__CONSIGNE__.
Recopiez mot pour mot, dans le texte sur le pape François et le dialogue interreligieux, le passage allant de « Le rabbin Skorka, ‘imam » jusqu'à « Lourdes septembre 2017) ».

__TEXTE À LIRE__.
........

Du 24 au 26 mai 2014, le pape François s’est rendu à Amman, Bethléem et Jérusalem. Il a voulu que durant ce voyage, deux amis argentins l’accompagnent, le rabbin Abraham Skorka et le professeur Omar Abboud, ex-secrétaire du Centre islamique d’Argentine.
Ainsi, trois amis de longue date, un chrétien, un juif et un musulman, se sont réellement embrassés, dans un lieu de très haute valeur spirituelle. Cette accolade échangée entre François, Abraham et Omar se présente, sans naïveté, comme un geste prophétique.

Le rabbin Skorka, ‘imam Omar Abboud et le Pape François à Jérusalem

« Il est intéressant de repérer combien le dialogue inter-religieux fait maintenant partie, grâce au Pape François, de la doctrine sociale de l’Eglise. Dans La Joie de l’Evangile, il en est question à l’intérieur de la section « Le dialogue social comme contribution à la paix ». De fait c’est un dialogue qui prend en compte les questions de société (liberté religieuse, justice, etc.) et qui vise la paix sociale ; pour cela, il faut être capables de respecter les valeurs et la liberté des autres, sans fondamentalisme ni violence, comme le pape l’a redit dans son beau discours au Caire en avril 2017 « (Geneviève Comeau- Lourdes septembre 2017)

Dans « La joie de l’Evangile » (250) le Pape François nous dit:

« Une attitude d’ouverture en vérité et dans l’amour doit caractériser le dialogue avec les croyants des religions non chrétiennes, malgré les divers obstacles et les difficultés, en particulier les fondamentalismes des deux parties. Ce dialogue interreligieux est une condition nécessaire pour la paix dans le monde, et par conséquent est un devoir pour les chrétiens, comme pour les autres communautés religieuses.  Ce dialogue est, en premier lieu, une conversation sur la vie humaine, ou simplement, comme le proposent les Évêques de l’Inde, une « attitude d’ouverture envers eux, partageant leurs joies et leurs peines ». Ainsi, nous apprenons à accepter les autres dans leur manière différente d’être, de penser et de s’exprimer. De cette manière, nous pourrons assumer ensemble le devoir de servir la justice et la paix, qui devra devenir un critère de base de tous les échanges. « 

L’Osservatore Romano
      • Des liens entre l’Eglise d’Amérique latine et l’Eglise de France : des vies données pour un peuple, des frères au nom de l’Évangile

– Le 8 juin 2018, le Pape François a signé le décret reconnaissant le martyre « en haine de la foi » de Mgr Enrico Angelelli, évêque de La Rioja (Argentine), du prêtre français Gabriel Longueville, Fidei donum du diocèse de Viviers, du franciscain argentin Carlos de Dios Murias et du laïc Wenceslao Pedernera.

........

[Éléments stockés]
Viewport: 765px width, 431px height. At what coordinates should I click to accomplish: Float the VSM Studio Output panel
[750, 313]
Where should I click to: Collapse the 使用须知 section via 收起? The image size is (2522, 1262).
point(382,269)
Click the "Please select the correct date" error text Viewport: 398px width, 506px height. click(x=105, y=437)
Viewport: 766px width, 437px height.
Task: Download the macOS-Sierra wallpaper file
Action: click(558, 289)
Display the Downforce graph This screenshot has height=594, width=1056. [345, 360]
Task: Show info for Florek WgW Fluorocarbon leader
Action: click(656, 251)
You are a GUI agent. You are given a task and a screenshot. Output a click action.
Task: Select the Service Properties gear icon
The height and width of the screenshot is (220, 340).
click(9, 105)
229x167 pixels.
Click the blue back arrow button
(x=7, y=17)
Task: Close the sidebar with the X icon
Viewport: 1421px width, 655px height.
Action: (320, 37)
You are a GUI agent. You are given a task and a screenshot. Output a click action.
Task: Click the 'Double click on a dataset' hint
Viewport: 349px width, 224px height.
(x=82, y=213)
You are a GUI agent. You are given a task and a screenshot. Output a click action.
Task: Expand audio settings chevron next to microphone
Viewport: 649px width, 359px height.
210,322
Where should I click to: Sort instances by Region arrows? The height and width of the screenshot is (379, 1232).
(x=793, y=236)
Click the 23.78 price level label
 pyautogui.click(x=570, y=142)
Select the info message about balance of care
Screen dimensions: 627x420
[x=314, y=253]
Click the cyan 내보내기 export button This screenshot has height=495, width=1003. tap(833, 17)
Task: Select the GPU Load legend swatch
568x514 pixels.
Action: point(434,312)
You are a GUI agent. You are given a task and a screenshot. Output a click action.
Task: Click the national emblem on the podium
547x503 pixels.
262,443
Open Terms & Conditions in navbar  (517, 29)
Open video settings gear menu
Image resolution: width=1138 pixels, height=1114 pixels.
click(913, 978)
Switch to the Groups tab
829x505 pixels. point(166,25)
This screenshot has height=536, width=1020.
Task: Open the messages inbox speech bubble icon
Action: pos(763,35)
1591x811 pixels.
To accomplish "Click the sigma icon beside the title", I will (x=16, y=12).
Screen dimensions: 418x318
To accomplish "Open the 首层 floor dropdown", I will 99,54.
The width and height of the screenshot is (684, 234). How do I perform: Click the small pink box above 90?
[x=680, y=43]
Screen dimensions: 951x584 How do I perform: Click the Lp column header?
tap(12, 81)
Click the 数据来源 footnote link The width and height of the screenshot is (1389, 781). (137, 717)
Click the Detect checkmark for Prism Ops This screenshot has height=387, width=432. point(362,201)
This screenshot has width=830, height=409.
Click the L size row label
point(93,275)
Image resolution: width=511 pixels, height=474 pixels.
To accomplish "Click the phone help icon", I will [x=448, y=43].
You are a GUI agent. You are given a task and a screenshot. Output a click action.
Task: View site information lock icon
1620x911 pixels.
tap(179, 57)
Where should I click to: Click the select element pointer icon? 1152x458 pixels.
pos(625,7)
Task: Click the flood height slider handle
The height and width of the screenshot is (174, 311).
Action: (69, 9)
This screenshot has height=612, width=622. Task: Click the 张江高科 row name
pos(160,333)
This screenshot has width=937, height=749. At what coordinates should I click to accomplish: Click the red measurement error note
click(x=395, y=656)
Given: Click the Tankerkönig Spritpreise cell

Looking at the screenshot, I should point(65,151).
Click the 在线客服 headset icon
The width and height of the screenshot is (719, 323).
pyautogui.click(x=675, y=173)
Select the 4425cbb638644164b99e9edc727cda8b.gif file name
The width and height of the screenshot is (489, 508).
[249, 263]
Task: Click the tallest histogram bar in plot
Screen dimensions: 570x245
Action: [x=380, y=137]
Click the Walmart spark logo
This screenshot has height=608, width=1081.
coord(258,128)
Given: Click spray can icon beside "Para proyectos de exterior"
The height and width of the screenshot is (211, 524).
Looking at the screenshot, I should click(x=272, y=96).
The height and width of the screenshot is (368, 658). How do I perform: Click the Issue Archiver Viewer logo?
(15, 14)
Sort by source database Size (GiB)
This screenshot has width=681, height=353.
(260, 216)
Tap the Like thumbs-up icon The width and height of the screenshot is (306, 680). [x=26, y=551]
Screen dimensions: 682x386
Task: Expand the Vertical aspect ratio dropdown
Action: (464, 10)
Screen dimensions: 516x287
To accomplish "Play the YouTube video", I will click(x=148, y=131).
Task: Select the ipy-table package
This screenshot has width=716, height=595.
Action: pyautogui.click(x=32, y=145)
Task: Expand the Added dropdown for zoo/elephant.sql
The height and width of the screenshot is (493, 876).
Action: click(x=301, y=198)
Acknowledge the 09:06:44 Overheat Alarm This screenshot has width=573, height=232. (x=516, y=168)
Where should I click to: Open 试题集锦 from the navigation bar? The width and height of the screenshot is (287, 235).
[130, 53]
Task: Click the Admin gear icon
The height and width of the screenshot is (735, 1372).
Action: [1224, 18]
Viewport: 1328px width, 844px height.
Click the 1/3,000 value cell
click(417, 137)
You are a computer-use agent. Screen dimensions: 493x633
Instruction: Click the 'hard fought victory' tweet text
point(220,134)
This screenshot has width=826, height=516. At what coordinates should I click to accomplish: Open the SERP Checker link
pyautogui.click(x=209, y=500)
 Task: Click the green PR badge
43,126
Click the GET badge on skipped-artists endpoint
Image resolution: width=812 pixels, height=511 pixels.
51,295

........

__RÉPONSE CORRECTE__.
Le rabbin Skorka, ‘imam Omar Abboud et le Pape François à Jérusalem

« Il est intéressant de repérer combien le dialogue inter-religieux fait maintenant partie, grâce au Pape François, de la doctrine sociale de l’Eglise. Dans La Joie de l’Evangile, il en est question à l’intérieur de la section « Le dialogue social comme contribution à la paix ». De fait c’est un dialogue qui prend en compte les questions de société (liberté religieuse, justice, etc.) et qui vise la paix sociale ; pour cela, il faut être capables de respecter les valeurs et la liberté des autres, sans fondamentalisme ni violence, comme le pape l’a redit dans son beau discours au Caire en avril 2017 « (Geneviève Comeau- Lourdes septembre 2017)